What is needed: Quote all entries in full, exactly.

Data for this exercise:
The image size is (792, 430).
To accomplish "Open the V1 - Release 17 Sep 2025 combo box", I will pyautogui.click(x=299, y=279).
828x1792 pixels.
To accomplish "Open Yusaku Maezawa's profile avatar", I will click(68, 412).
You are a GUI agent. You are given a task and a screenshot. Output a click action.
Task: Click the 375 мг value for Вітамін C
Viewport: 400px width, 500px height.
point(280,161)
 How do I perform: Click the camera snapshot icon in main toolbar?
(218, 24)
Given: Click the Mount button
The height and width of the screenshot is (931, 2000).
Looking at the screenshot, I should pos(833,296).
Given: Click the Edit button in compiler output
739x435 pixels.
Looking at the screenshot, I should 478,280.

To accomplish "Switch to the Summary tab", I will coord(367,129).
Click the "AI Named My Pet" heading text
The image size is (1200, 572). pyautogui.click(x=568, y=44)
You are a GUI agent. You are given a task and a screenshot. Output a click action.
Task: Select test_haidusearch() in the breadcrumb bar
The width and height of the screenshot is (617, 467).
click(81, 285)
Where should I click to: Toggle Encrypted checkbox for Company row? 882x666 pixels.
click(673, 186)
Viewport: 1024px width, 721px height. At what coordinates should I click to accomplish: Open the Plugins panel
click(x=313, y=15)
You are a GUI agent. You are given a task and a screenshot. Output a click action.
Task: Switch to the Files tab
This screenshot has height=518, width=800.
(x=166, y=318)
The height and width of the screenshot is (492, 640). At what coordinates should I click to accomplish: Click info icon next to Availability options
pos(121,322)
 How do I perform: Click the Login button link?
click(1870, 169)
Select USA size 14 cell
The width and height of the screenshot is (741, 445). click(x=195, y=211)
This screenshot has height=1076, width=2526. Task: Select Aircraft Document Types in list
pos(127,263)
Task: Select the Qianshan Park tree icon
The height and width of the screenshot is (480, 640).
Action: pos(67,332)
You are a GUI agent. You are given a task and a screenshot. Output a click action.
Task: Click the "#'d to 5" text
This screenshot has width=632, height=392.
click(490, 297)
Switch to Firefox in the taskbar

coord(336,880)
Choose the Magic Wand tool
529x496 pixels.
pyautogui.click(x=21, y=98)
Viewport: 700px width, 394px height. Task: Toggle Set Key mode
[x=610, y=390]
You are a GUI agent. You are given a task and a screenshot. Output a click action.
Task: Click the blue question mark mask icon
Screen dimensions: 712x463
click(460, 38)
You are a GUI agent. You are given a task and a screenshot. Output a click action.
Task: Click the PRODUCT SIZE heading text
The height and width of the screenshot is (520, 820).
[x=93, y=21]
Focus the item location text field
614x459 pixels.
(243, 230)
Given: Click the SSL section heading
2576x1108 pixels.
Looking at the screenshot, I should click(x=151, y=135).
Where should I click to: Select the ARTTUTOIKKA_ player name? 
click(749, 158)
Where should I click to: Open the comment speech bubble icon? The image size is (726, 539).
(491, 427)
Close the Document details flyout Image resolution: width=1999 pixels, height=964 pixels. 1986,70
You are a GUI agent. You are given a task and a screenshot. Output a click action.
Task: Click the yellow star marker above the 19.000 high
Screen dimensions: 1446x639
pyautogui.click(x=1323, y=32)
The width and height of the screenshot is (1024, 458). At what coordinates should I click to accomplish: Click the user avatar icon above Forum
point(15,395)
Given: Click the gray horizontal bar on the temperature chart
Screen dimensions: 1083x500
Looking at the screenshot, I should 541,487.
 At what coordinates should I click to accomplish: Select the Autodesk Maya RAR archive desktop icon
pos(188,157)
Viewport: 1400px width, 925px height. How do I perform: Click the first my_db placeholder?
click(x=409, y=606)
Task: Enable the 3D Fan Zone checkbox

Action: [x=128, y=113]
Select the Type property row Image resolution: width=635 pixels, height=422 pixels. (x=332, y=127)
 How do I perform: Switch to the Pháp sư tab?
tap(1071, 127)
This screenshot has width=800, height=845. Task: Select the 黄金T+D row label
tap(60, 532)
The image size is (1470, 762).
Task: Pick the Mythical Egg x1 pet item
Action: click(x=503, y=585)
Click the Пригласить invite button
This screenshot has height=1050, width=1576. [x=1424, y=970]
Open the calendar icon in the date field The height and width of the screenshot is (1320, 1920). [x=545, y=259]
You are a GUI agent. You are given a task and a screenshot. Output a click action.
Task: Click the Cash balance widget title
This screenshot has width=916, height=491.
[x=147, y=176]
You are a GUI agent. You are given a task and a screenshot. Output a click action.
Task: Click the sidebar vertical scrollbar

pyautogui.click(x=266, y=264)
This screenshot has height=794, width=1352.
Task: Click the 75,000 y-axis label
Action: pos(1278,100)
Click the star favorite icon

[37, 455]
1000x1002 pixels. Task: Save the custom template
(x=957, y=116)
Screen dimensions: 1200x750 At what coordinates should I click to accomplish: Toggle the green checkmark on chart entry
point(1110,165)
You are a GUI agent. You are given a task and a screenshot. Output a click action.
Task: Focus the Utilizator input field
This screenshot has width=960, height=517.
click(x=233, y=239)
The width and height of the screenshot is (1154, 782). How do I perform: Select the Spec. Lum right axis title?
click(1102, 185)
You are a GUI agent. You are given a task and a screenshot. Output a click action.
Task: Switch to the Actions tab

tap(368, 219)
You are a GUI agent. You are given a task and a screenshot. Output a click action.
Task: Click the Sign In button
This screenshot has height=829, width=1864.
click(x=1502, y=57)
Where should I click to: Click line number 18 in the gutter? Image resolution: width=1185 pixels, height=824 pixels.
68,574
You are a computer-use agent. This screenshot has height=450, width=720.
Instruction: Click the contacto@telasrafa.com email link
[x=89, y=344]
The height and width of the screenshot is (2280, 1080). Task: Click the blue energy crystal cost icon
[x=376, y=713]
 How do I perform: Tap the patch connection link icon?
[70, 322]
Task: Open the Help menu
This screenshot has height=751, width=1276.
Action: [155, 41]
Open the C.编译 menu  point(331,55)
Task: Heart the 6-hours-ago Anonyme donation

Response box:
The image size is (792, 430).
To accomplish "Open the V1 - Release 17 Sep 2025 combo box", I will pyautogui.click(x=299, y=279).
828x1792 pixels.
To accomplish "Open Yusaku Maezawa's profile avatar", I will click(68, 412).
You are a GUI agent. You are given a task and a screenshot. Output a click action.
Task: Click the 375 мг value for Вітамін C
Viewport: 400px width, 500px height.
point(280,161)
 How do I perform: Click the camera snapshot icon in main toolbar?
(218, 24)
Given: Click the Mount button
The height and width of the screenshot is (931, 2000).
Looking at the screenshot, I should pos(833,296).
Given: Click the Edit button in compiler output
739x435 pixels.
Looking at the screenshot, I should 478,280.

To accomplish "Switch to the Summary tab", I will coord(367,129).
Click the "AI Named My Pet" heading text
The image size is (1200, 572). pyautogui.click(x=568, y=44)
You are a GUI agent. You are given a task and a screenshot. Output a click action.
Task: Select test_haidusearch() in the breadcrumb bar
The width and height of the screenshot is (617, 467).
click(81, 285)
Where should I click to: Toggle Encrypted checkbox for Company row? 882x666 pixels.
click(673, 186)
Viewport: 1024px width, 721px height. At what coordinates should I click to accomplish: Open the Plugins panel
click(x=313, y=15)
You are a GUI agent. You are given a task and a screenshot. Output a click action.
Task: Switch to the Files tab
This screenshot has height=518, width=800.
(x=166, y=318)
The height and width of the screenshot is (492, 640). At what coordinates should I click to accomplish: Click info icon next to Availability options
pos(121,322)
 How do I perform: Click the Login button link?
click(1870, 169)
Select USA size 14 cell
The width and height of the screenshot is (741, 445). click(x=195, y=211)
This screenshot has height=1076, width=2526. Task: Select Aircraft Document Types in list
pos(127,263)
Task: Select the Qianshan Park tree icon
The height and width of the screenshot is (480, 640).
Action: pos(67,332)
You are a GUI agent. You are given a task and a screenshot. Output a click action.
Task: Click the "#'d to 5" text
This screenshot has width=632, height=392.
click(490, 297)
Switch to Firefox in the taskbar

coord(336,880)
Choose the Magic Wand tool
529x496 pixels.
pyautogui.click(x=21, y=98)
Viewport: 700px width, 394px height. Task: Toggle Set Key mode
[x=610, y=390]
You are a GUI agent. You are given a task and a screenshot. Output a click action.
Task: Click the blue question mark mask icon
Screen dimensions: 712x463
click(460, 38)
You are a GUI agent. You are given a task and a screenshot. Output a click action.
Task: Click the PRODUCT SIZE heading text
The height and width of the screenshot is (520, 820).
[x=93, y=21]
Focus the item location text field
614x459 pixels.
(243, 230)
Given: Click the SSL section heading
2576x1108 pixels.
Looking at the screenshot, I should click(x=151, y=135).
Where should I click to: Select the ARTTUTOIKKA_ player name? 
click(749, 158)
Where should I click to: Open the comment speech bubble icon? The image size is (726, 539).
(491, 427)
Close the Document details flyout Image resolution: width=1999 pixels, height=964 pixels. 1986,70
You are a GUI agent. You are given a task and a screenshot. Output a click action.
Task: Click the yellow star marker above the 19.000 high
Screen dimensions: 1446x639
pyautogui.click(x=1323, y=32)
The width and height of the screenshot is (1024, 458). At what coordinates should I click to accomplish: Click the user avatar icon above Forum
point(15,395)
Given: Click the gray horizontal bar on the temperature chart
Screen dimensions: 1083x500
Looking at the screenshot, I should 541,487.
 At what coordinates should I click to accomplish: Select the Autodesk Maya RAR archive desktop icon
pos(188,157)
Viewport: 1400px width, 925px height. How do I perform: Click the first my_db placeholder?
click(x=409, y=606)
Task: Enable the 3D Fan Zone checkbox

Action: [x=128, y=113]
Select the Type property row Image resolution: width=635 pixels, height=422 pixels. (x=332, y=127)
 How do I perform: Switch to the Pháp sư tab?
tap(1071, 127)
This screenshot has width=800, height=845. Task: Select the 黄金T+D row label
tap(60, 532)
The image size is (1470, 762).
Task: Pick the Mythical Egg x1 pet item
Action: click(x=503, y=585)
Click the Пригласить invite button
This screenshot has height=1050, width=1576. [x=1424, y=970]
Open the calendar icon in the date field The height and width of the screenshot is (1320, 1920). [x=545, y=259]
You are a GUI agent. You are given a task and a screenshot. Output a click action.
Task: Click the Cash balance widget title
This screenshot has width=916, height=491.
[x=147, y=176]
You are a GUI agent. You are given a task and a screenshot. Output a click action.
Task: Click the sidebar vertical scrollbar

pyautogui.click(x=266, y=264)
This screenshot has height=794, width=1352.
Task: Click the 75,000 y-axis label
Action: pos(1278,100)
Click the star favorite icon

[37, 455]
1000x1002 pixels. Task: Save the custom template
(x=957, y=116)
Screen dimensions: 1200x750 At what coordinates should I click to accomplish: Toggle the green checkmark on chart entry
point(1110,165)
You are a GUI agent. You are given a task and a screenshot. Output a click action.
Task: Focus the Utilizator input field
This screenshot has width=960, height=517.
click(x=233, y=239)
The width and height of the screenshot is (1154, 782). How do I perform: Select the Spec. Lum right axis title?
click(1102, 185)
You are a GUI agent. You are given a task and a screenshot. Output a click action.
Task: Switch to the Actions tab

tap(368, 219)
You are a GUI agent. You are given a task and a screenshot. Output a click action.
Task: Click the Sign In button
This screenshot has height=829, width=1864.
click(x=1502, y=57)
Where should I click to: Click line number 18 in the gutter? Image resolution: width=1185 pixels, height=824 pixels.
68,574
You are a computer-use agent. This screenshot has height=450, width=720.
Instruction: Click the contacto@telasrafa.com email link
[x=89, y=344]
The height and width of the screenshot is (2280, 1080). Task: Click the blue energy crystal cost icon
[x=376, y=713]
 How do I perform: Tap the patch connection link icon?
[70, 322]
Task: Open the Help menu
This screenshot has height=751, width=1276.
Action: [155, 41]
Open the C.编译 menu  point(331,55)
Task: Heart the 6-hours-ago Anonyme donation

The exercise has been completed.